→ **Data for review**:

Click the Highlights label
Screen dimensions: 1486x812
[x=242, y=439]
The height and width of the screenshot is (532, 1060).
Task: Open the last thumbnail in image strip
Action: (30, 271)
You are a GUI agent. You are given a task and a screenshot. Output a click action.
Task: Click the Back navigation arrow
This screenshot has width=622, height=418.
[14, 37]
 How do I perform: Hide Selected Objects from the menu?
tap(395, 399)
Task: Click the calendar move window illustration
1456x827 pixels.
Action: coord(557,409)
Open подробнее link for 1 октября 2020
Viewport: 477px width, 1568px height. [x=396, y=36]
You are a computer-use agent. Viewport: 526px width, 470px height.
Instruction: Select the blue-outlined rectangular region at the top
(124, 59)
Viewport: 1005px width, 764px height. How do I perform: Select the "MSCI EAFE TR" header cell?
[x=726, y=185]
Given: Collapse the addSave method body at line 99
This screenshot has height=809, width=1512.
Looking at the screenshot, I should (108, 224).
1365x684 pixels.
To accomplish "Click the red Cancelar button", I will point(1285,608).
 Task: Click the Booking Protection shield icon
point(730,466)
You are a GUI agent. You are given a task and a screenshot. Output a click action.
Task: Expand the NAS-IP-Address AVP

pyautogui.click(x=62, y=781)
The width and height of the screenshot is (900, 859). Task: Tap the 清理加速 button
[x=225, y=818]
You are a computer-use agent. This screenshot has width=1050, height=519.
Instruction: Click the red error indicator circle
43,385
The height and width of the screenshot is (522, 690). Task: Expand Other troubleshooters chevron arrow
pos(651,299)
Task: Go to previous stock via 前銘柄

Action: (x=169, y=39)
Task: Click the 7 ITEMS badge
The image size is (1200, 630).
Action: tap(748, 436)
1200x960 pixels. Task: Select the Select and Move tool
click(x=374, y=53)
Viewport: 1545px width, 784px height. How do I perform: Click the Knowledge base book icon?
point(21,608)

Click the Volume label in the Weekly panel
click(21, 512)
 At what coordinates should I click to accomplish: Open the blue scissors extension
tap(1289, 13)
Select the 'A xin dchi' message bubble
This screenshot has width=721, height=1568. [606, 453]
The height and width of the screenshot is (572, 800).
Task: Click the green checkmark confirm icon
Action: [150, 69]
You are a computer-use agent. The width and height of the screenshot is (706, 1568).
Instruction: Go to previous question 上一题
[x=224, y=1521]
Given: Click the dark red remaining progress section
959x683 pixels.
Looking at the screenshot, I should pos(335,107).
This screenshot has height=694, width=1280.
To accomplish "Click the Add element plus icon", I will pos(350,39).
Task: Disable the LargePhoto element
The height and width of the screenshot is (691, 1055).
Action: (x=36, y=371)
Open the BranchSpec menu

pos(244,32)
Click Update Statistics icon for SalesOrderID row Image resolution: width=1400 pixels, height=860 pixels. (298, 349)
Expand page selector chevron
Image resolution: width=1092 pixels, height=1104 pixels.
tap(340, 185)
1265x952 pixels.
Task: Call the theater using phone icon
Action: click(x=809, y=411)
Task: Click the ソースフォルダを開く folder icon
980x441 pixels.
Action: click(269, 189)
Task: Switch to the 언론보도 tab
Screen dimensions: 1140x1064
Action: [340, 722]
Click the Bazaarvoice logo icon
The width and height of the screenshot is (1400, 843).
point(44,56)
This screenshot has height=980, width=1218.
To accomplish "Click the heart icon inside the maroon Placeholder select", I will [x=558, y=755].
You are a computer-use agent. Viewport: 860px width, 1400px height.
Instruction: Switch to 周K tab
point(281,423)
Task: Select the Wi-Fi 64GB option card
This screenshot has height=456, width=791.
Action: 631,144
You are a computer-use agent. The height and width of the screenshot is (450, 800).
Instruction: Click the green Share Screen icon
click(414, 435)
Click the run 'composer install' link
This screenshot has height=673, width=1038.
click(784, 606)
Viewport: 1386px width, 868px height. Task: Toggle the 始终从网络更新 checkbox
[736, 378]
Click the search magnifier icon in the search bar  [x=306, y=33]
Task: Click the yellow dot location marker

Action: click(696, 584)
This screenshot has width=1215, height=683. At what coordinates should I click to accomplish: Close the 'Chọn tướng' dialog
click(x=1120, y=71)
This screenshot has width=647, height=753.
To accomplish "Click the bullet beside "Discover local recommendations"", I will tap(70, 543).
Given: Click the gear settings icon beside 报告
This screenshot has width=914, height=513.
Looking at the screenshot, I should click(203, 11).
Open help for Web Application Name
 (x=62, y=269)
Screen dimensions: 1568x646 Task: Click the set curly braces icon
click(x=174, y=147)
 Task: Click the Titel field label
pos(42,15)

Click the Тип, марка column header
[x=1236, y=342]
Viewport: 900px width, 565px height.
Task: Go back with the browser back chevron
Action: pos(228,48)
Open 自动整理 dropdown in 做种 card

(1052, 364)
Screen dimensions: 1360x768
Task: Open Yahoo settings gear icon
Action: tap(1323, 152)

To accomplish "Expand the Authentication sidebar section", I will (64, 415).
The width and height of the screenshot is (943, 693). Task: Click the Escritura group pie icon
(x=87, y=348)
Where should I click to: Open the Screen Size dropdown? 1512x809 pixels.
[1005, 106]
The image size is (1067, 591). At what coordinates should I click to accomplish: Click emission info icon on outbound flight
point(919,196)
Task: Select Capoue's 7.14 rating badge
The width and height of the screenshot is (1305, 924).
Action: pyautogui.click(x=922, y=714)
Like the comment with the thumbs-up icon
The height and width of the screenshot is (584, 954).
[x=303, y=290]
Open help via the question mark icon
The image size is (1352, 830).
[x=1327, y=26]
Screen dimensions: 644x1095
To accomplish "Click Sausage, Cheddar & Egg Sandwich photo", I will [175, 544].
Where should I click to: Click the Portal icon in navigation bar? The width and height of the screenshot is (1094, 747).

→ **Exercise requirements**:
Pull out every line holding "beside" from the records above, and copy it.

→ **Completed exercise**:
To accomplish "Click the bullet beside "Discover local recommendations"", I will tap(70, 543).
Given: Click the gear settings icon beside 报告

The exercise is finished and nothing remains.